前に立っていたメイド長が扉を開くとふわりと香る花の匂い。ホワイトで統一された上品な部屋。一歩踏み出すとカツンとローファーが音を立てた。



「今日は少し暖かいから、スッキリとしたお茶がいいわ」


「かしこまりました」




大きなガラスの窓のそばに、小さなティーテーブルと椅子が置いてあり、この部屋の主人、ルナ様は優雅に本を眺めていた。



サラリと流れる白い髪。綺麗に切り揃えられた前髪から金色の瞳が覗く。全体的に色素の薄い彼女は、完全に風景に溶け込んでいた。



その場で一礼をしてから、リビングルームに併設されている簡易キッチンへ移動する。殿下が好みそうな茶葉を取り、お茶の準備を進める。
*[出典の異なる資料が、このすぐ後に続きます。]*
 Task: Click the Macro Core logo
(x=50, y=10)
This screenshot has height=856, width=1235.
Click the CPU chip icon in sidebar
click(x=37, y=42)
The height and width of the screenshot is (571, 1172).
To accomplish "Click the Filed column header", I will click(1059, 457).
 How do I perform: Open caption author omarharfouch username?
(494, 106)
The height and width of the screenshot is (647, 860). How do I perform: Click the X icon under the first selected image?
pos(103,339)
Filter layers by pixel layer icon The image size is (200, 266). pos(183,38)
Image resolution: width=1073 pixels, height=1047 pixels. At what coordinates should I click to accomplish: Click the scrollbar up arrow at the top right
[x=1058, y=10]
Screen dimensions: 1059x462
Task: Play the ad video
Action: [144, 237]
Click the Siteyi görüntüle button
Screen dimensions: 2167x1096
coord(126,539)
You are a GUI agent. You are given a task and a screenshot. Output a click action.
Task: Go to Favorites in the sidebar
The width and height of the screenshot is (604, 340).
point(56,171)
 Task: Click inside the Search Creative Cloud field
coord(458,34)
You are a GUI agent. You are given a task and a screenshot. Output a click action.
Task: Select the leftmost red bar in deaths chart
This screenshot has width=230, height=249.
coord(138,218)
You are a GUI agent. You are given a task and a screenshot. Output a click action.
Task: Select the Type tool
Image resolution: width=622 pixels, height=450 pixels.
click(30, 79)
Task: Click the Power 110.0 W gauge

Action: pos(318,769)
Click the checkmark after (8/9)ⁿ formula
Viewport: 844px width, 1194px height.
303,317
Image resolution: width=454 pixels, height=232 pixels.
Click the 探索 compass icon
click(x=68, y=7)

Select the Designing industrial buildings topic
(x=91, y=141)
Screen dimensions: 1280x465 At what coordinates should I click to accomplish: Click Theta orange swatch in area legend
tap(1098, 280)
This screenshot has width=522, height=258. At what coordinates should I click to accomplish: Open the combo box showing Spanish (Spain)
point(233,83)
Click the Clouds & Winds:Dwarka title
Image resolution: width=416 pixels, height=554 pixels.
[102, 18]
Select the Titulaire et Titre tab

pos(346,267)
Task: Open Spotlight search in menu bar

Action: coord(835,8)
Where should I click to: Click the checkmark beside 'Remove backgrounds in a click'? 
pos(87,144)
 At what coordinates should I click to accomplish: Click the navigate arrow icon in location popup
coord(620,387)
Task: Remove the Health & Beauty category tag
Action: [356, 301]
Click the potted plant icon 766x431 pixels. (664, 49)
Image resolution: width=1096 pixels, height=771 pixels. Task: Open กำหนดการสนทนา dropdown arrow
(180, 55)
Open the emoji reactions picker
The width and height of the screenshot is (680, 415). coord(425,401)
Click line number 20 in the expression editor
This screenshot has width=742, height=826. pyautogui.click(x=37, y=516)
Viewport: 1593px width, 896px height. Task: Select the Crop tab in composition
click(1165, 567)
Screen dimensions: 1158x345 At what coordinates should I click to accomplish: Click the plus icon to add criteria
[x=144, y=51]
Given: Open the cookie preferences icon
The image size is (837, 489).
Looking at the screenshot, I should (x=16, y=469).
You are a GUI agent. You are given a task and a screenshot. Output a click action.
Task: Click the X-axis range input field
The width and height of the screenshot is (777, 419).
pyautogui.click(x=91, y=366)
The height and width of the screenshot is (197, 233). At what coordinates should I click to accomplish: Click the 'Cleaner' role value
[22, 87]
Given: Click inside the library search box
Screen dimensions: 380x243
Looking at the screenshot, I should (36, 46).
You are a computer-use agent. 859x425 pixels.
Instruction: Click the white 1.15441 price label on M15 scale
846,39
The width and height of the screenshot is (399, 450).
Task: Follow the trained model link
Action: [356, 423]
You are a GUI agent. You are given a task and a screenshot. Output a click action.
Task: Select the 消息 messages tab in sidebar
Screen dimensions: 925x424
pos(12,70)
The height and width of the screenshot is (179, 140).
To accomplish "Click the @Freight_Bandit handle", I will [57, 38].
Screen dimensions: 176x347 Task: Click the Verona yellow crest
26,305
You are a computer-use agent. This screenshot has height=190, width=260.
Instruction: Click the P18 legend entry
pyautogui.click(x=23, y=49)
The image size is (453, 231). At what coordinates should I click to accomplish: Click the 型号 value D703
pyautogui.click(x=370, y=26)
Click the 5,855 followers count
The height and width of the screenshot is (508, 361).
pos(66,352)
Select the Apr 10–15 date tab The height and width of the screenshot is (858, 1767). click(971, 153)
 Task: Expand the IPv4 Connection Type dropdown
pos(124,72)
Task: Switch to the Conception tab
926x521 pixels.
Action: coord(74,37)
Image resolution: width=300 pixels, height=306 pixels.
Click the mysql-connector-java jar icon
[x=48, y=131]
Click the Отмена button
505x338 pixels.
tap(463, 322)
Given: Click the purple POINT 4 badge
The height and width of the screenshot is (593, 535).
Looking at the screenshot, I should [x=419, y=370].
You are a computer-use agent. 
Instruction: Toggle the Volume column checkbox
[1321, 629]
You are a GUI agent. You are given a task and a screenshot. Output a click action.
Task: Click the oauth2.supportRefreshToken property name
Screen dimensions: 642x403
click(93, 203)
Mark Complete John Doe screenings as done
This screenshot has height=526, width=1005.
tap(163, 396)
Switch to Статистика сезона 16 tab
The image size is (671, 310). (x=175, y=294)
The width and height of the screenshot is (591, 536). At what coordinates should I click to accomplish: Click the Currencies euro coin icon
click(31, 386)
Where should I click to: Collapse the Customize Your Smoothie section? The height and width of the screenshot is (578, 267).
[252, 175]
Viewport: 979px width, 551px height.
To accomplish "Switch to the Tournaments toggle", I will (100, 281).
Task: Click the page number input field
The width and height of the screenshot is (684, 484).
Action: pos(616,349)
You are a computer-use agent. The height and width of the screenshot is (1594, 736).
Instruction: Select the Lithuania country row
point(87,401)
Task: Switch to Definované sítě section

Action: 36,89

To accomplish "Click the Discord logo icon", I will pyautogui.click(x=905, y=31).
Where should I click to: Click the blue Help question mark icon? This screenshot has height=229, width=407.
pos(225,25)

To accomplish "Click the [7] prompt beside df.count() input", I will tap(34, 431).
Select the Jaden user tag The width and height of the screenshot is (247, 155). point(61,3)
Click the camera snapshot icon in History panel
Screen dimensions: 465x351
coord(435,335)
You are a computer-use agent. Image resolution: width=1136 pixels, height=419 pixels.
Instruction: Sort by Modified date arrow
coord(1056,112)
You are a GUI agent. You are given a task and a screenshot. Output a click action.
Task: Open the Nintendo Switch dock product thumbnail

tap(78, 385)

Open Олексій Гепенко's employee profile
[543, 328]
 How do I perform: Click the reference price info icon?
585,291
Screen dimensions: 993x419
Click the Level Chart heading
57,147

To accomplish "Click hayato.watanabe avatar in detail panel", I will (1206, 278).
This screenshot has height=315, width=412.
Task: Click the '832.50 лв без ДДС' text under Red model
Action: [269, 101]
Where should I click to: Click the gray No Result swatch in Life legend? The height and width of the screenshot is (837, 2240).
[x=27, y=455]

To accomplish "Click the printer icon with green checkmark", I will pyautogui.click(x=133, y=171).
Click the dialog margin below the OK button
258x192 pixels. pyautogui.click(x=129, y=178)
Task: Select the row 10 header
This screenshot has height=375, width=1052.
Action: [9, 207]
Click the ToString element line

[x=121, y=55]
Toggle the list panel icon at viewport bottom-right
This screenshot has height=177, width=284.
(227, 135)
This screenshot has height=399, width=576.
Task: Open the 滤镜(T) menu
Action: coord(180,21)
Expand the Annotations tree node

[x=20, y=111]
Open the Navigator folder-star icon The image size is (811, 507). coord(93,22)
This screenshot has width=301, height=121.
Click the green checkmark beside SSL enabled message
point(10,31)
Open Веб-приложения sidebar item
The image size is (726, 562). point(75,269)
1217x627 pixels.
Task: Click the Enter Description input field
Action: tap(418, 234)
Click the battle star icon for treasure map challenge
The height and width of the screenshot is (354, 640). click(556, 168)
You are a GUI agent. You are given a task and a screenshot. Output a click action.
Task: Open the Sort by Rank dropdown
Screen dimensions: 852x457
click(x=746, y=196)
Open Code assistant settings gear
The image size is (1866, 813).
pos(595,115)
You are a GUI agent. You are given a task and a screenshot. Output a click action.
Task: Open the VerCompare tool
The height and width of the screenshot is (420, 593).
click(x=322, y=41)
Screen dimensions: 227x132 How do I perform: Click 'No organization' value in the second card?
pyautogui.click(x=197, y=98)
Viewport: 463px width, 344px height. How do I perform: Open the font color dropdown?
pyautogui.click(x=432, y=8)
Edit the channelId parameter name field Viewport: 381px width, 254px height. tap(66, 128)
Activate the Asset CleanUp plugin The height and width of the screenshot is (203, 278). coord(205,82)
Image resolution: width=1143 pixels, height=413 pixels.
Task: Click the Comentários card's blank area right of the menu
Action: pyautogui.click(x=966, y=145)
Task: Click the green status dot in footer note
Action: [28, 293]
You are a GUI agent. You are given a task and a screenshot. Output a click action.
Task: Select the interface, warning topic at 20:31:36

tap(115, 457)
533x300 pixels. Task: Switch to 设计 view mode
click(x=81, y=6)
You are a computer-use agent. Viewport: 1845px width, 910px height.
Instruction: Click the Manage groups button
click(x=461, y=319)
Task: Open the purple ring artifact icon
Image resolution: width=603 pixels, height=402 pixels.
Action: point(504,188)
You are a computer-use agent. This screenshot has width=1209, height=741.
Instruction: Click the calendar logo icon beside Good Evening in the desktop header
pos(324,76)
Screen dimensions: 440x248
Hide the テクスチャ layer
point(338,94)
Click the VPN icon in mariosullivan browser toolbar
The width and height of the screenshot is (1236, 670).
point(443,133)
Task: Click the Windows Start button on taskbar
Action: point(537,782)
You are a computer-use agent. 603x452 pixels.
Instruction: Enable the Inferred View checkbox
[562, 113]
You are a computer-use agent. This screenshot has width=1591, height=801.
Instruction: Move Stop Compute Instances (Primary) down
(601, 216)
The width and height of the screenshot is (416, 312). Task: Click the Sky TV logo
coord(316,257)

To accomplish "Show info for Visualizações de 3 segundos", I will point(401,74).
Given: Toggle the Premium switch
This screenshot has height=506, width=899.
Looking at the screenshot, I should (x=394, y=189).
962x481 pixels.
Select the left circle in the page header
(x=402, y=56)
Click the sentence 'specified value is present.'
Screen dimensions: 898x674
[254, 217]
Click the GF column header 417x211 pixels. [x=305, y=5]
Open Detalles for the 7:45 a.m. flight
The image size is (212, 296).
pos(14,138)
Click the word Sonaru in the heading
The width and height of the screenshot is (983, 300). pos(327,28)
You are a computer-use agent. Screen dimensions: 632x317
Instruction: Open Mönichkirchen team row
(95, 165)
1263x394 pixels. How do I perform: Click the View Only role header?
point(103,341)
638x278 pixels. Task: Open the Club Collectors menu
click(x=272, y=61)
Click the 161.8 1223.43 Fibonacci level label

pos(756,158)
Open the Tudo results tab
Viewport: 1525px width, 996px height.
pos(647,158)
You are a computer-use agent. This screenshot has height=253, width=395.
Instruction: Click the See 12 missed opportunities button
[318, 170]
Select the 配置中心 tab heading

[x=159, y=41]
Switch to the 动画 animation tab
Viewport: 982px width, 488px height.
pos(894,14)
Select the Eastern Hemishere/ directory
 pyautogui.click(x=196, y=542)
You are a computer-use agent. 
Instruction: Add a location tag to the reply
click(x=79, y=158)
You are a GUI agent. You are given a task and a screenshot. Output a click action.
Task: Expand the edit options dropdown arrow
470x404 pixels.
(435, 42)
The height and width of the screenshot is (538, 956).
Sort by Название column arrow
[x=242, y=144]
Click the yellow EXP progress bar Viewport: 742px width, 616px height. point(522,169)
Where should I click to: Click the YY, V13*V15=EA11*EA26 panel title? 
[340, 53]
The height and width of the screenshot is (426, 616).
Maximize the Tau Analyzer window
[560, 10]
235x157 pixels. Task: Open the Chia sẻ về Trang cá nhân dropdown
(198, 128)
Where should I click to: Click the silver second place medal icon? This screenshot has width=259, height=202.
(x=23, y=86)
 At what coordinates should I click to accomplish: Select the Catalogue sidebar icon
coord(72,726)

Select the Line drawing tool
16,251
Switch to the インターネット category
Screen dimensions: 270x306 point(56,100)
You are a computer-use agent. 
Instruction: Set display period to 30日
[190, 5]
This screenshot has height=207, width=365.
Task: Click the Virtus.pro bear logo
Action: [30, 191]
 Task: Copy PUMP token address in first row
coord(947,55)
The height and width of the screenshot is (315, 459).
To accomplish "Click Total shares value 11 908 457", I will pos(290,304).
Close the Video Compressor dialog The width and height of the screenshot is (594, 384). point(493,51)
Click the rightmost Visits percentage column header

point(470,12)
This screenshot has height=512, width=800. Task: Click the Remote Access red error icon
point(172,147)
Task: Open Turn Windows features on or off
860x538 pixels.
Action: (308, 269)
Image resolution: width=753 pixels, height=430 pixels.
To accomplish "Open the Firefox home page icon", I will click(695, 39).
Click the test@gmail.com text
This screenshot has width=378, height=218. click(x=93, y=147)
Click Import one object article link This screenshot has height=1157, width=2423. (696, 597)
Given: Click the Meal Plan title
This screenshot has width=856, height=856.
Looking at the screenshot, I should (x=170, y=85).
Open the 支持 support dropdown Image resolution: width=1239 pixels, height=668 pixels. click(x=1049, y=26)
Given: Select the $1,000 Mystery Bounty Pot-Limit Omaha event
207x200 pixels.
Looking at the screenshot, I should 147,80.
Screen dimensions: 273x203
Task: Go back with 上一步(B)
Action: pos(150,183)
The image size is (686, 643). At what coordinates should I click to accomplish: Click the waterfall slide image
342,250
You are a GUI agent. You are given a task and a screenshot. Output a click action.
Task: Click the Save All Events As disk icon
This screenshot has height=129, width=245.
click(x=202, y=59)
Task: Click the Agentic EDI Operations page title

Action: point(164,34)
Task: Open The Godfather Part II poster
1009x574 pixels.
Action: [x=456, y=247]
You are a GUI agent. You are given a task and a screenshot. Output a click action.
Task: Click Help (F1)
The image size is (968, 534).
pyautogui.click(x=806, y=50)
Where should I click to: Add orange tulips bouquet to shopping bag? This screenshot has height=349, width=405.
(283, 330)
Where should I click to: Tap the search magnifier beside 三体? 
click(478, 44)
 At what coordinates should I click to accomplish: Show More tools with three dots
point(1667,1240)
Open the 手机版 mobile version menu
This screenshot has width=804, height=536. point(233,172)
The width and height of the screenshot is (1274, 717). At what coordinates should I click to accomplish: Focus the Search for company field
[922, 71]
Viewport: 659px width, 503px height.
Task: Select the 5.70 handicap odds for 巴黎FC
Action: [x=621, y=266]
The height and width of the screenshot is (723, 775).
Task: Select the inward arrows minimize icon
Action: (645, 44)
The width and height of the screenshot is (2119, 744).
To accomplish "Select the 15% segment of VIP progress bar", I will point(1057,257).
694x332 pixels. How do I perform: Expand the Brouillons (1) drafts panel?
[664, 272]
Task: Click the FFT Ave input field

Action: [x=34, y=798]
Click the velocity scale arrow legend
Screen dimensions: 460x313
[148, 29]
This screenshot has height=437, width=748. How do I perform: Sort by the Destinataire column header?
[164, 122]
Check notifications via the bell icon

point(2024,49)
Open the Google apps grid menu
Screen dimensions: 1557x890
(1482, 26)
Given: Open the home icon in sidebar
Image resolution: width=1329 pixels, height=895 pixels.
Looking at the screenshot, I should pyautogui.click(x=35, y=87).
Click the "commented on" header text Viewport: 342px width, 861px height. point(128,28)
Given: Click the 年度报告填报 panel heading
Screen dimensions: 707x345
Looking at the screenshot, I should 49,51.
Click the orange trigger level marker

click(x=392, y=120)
キッチンワゴンに淹れたお茶とメイド長が準備していたレモンゼリーを乗せる。それから、こぼさないように気をつけながら、リビングルームにワゴンを運んだ。



それに気が付いたルナ様がパタンと本を閉じ、顔をあげる。



じっと見られているのを感じながらも、ティーテーブルにお茶とレモンゼリーを並べた。




「あなた」


『はい、殿下』


「ここに来て、何年だったかしら」



唐突にかけられた声に、動作を止める。



『7年になります』


「そう」



ルナ様は短くうなずくと、また手元の本を開く。それ以上、用はないらしい。



ルナ・ノービルス・カッツェ。



この国で2番目に高貴な女性。私はそのルナ様が暮らすリーリエ宮の専属メイドだ。


リーリエ宮は他の宮と比べて、雇用人数が少ない。そのおかげが、ルナ様はメイド一人一人の顔を認識しているようだった。



ふと、再びルナ様は顔を上げた。



「カミラ、今日はもう下がりなさい」


「かしこまりました」


「さっき頼んだこと、お願いね」


「かしこまりました」



ペコリと頭を下げ、メイド長が部屋を出て行く。パタンと閉まった扉のこちら側には、ルナ殿下と私の二人きり。殿下はメイド長の姿を見送ることもなく、また、手元の本に視線を落としている。



長いまつ毛がうっすらと頬に影を落とす。



その姿はどこか絵画のようで。しばらく、私に声はかからなさそうだ。ワゴンをキッチンへ戻し、扉のそばにひかえた。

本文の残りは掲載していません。